Making 'Why' Durable: Building a 2-Minute Watercooler Demo in Public
What this series is
Watercooler has reached a baseline where it's useful, not just aspirational. So we're starting a short build-in-public series to produce a new 2-minute demo video (and replace the one on our landing page).
This isn't a "launch." It's an introduction—and a way to learn faster by showing real workflows, shipping iteratively, and letting feedback shape what comes next.
The market gap we're aiming at
Teams already have systems of record for outcomes: code, tickets, docs, deployments. And now there's a wave of AI tools that retrieve text: RAG over documents, chat history "memory," and embeddings everywhere.
But there's still a missing layer:
Operational context — the living trail of why decisions were made and how work actually moved across people, artifacts, and time.
Most systems capture:
- the outcome ("we shipped X")
- or the transcript ("we talked about X")
What's routinely lost is:
- the reasoning path ("why X over Y")
- the state at the time ("what we knew then")
- the links between research → plan → implementation → checkpoints
- continuity ("what changed, when, and why?")
Watercooler is built to make that middle layer durable.
What Watercooler is (in one breath)
Watercooler treats engineering threads as first-class, versioned artifacts (git-friendly source of truth), then builds a read-optimized memory layer (search + graphs + summaries) so humans and agents can reliably retrieve the relevant, distilled context later—with provenance and time.
A useful shorthand we'll repeat: Threads → memory graph → searchable "why."
The demo we're making
We're going to prove the idea across a realistic engineering arc:
1. Onboard a repo Ingest and conceptually segment a codebase so threads become a searchable map of functionality.
2. Research Attach docs/papers/links and connect supporting material to the right threads, with cross-references surfaced.
3. Plan Turn an objective into atomic tasks and a reasoned implementation plan, including gates (tests, review, acceptance criteria).
4. Execute Follow the plan with checkpoints and time-aware queries: what changed, when, and why.
The video will be lightweight (screen capture + voiceover). The point is clarity and proof, not polish.
We'll also export reusable cuts:
- 1 full demo video (~2 min)
- 4 micro-clips (15–25s each, one per phase)
- 1 looping "search → jump to thread" moment (the "proof" clip)

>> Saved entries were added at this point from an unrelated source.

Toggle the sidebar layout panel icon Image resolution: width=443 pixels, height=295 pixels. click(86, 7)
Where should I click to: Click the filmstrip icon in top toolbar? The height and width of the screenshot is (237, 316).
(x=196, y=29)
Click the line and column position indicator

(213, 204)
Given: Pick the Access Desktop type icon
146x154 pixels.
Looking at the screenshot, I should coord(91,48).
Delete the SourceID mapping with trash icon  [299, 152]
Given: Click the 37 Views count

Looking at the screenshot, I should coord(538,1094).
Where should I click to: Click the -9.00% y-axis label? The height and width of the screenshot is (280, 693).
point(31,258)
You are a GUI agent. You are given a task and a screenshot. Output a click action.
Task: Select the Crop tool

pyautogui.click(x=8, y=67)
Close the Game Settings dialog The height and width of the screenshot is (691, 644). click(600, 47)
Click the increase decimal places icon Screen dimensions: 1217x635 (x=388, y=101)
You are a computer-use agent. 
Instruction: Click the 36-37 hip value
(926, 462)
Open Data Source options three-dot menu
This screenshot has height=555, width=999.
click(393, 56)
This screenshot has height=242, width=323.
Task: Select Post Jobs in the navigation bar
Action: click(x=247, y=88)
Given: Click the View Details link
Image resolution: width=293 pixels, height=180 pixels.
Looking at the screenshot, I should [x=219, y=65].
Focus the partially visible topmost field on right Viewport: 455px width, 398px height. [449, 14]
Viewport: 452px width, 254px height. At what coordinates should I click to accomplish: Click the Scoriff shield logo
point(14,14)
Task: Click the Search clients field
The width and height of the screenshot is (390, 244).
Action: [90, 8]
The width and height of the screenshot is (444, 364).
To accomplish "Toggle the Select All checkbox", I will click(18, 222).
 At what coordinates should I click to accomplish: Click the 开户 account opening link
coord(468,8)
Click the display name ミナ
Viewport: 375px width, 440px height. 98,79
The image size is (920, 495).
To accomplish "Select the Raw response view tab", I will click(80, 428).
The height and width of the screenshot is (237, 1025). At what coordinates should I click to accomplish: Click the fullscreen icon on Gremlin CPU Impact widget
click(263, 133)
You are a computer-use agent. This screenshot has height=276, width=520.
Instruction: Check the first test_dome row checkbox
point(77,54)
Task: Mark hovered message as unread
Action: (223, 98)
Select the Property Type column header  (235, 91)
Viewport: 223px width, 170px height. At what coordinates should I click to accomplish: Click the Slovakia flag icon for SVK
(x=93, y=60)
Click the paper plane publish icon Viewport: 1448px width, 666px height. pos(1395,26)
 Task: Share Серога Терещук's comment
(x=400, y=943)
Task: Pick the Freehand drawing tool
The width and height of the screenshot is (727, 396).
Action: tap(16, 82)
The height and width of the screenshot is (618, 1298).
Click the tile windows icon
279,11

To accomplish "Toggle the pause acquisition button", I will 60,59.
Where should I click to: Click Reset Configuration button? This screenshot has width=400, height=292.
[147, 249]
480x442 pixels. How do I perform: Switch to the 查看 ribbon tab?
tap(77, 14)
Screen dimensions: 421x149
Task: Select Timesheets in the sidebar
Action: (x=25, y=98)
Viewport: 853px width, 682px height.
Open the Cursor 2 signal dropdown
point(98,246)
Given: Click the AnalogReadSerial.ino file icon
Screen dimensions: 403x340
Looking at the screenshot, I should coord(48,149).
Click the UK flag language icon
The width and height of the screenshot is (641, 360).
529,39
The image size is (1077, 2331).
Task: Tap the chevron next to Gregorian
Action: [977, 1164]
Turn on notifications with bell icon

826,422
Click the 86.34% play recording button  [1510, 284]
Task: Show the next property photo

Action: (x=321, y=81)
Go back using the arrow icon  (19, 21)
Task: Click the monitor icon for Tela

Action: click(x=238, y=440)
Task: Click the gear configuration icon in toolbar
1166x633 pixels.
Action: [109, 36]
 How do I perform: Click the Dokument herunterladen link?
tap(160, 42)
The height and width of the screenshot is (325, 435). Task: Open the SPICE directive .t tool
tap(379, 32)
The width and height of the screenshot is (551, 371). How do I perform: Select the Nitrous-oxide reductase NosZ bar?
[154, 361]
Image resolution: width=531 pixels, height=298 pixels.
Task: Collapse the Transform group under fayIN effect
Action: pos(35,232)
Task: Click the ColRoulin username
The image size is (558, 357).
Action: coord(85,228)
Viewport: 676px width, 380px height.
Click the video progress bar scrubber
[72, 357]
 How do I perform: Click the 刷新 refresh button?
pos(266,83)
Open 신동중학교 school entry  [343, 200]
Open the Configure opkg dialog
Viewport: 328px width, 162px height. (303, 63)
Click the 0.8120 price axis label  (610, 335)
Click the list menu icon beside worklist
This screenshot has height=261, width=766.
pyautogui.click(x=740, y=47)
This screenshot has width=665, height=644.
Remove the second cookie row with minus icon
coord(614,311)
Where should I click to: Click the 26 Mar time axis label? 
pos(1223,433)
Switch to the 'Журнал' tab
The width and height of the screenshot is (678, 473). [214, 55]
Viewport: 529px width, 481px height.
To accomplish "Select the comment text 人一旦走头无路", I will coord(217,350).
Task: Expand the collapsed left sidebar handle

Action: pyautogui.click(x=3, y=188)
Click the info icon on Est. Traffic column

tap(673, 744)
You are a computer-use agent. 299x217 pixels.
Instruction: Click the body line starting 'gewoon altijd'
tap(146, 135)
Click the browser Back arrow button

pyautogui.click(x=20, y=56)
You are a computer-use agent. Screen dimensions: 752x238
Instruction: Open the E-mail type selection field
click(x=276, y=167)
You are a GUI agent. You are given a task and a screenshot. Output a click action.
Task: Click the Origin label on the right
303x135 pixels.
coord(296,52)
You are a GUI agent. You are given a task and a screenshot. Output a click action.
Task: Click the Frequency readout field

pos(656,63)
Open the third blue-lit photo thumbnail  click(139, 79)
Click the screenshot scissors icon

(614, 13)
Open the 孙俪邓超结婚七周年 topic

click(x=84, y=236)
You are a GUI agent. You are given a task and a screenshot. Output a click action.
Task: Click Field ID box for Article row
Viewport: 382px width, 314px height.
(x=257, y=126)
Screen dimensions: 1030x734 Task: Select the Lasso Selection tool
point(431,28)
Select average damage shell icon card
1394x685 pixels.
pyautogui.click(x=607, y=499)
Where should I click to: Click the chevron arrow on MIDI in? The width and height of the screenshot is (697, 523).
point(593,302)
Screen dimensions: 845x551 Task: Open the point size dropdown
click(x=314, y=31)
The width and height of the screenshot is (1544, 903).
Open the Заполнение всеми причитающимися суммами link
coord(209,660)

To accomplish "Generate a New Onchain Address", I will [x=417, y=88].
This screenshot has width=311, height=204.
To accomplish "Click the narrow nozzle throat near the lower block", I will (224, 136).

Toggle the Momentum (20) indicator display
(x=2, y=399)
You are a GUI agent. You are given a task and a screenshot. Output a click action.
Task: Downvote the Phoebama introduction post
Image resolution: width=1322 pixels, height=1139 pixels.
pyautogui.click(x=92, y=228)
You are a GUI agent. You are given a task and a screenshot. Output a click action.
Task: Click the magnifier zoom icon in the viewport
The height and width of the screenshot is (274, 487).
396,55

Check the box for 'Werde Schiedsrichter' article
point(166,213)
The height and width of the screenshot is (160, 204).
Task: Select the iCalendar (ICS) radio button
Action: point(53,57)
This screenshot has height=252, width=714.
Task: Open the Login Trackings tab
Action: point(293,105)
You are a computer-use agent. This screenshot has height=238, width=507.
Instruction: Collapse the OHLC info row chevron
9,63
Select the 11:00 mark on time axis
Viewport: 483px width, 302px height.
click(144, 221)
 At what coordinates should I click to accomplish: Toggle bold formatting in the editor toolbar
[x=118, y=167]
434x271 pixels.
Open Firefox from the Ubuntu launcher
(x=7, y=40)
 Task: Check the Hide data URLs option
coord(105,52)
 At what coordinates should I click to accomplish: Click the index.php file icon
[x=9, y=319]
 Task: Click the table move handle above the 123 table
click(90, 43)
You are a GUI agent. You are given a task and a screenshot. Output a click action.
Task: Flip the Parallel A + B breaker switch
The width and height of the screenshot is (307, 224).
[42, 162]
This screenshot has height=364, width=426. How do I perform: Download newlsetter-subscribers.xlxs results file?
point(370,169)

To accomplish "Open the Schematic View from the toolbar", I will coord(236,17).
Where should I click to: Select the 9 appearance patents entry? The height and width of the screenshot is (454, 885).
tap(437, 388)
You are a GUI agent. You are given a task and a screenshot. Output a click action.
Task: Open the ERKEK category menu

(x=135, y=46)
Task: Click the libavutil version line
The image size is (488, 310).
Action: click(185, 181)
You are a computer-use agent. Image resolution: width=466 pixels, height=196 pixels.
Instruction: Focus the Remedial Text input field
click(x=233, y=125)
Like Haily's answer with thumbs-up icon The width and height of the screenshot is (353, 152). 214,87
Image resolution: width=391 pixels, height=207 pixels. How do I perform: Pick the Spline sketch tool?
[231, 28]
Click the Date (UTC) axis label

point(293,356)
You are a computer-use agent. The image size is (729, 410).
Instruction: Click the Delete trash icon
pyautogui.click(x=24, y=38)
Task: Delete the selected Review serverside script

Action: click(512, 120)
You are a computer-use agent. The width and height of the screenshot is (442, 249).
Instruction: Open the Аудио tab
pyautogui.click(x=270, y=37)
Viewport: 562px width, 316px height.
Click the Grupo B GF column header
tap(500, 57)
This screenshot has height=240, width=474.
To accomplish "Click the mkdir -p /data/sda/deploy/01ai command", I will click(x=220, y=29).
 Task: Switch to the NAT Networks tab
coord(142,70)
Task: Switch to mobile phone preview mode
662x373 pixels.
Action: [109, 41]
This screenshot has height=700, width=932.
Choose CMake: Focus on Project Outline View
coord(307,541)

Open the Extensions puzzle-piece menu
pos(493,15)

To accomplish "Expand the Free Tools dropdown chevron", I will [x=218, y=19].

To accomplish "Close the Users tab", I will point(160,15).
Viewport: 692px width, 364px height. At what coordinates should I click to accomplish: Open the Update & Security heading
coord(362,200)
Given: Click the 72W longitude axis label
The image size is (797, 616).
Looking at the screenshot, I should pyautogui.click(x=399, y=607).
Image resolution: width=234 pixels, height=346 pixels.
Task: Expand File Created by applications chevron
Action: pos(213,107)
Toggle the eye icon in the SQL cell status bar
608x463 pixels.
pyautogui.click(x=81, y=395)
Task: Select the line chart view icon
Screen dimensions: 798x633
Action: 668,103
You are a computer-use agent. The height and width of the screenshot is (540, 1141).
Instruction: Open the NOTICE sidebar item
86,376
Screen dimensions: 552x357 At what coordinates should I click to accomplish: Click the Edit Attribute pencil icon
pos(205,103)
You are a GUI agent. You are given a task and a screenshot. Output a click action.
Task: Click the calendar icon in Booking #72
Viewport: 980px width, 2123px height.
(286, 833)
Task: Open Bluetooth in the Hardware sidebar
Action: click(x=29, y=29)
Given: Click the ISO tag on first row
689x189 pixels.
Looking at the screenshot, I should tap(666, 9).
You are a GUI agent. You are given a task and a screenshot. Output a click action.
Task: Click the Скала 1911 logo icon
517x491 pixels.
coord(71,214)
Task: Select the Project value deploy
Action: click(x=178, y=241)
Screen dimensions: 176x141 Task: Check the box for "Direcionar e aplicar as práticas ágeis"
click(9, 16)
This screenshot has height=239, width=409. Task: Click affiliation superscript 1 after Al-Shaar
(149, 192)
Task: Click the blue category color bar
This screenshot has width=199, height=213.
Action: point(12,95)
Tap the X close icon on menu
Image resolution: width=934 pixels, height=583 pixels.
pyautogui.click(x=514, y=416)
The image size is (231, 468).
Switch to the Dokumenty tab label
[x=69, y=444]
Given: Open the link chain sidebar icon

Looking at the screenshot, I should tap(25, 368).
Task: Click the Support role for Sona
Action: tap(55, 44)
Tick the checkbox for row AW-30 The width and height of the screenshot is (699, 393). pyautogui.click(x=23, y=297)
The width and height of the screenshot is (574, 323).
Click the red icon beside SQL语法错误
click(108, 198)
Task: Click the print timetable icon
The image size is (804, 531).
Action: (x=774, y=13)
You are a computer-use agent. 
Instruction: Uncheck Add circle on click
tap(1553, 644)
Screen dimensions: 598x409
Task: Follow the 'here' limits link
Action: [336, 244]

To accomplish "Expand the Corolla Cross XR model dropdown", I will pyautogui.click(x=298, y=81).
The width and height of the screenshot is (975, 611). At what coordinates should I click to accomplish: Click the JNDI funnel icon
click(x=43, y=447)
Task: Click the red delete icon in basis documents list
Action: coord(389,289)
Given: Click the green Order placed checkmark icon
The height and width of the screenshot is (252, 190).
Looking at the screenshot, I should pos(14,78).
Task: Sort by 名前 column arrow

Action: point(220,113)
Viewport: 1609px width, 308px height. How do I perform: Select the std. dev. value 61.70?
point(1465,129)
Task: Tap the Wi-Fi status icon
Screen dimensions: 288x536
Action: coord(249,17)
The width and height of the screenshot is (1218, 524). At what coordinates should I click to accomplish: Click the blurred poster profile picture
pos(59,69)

How we'll document it (the blog series)
Each post is short, screenshot/clip-heavy, and shippable. Each will link to the full demo, the repo, and the previous/next post in the series.
Planned posts:
- Post 0: this post (intent + framing)
- Post 1: storyboard + script + what we'll measure
- Post 2: use case 1 — repo onboarding
- Post 3: use case 2 — research augmentation
- Post 4: use case 3 — planning
- Post 5: use case 4 — execution + temporal continuity
- Post 6: what shipped + what's next (memory backends as extensions)
What we'll measure
We're not chasing vanity metrics. We want signals that operational context is getting easier to recover:
- Time-to-answer: "Where is auth handled and why did we choose this approach?"
- Coverage: how many conceptual threads exist after onboarding
- Cross-reference density: research ↔ plan ↔ implementation links
- Usage odometer: searches run, threads opened (simple instrumentation)
How we'll engage while we build
We'll start with comments-first on LinkedIn and X (borrowed reach), then publish posts once we have artifacts worth linking.
We'll use the same rule everywhere:
- be useful first
- link lightly (only when it genuinely adds value)
- always point to one canonical blog destination per topic
What to expect next
Next up is Post 1: the storyboard + the script, and the exact "proof moments" we're optimizing for.
If you've felt context decay—onboarding pain, incident follow-ups, "why did we choose X?" archaeology—tell us where it hurts most. That feedback will shape which workflows we emphasize first.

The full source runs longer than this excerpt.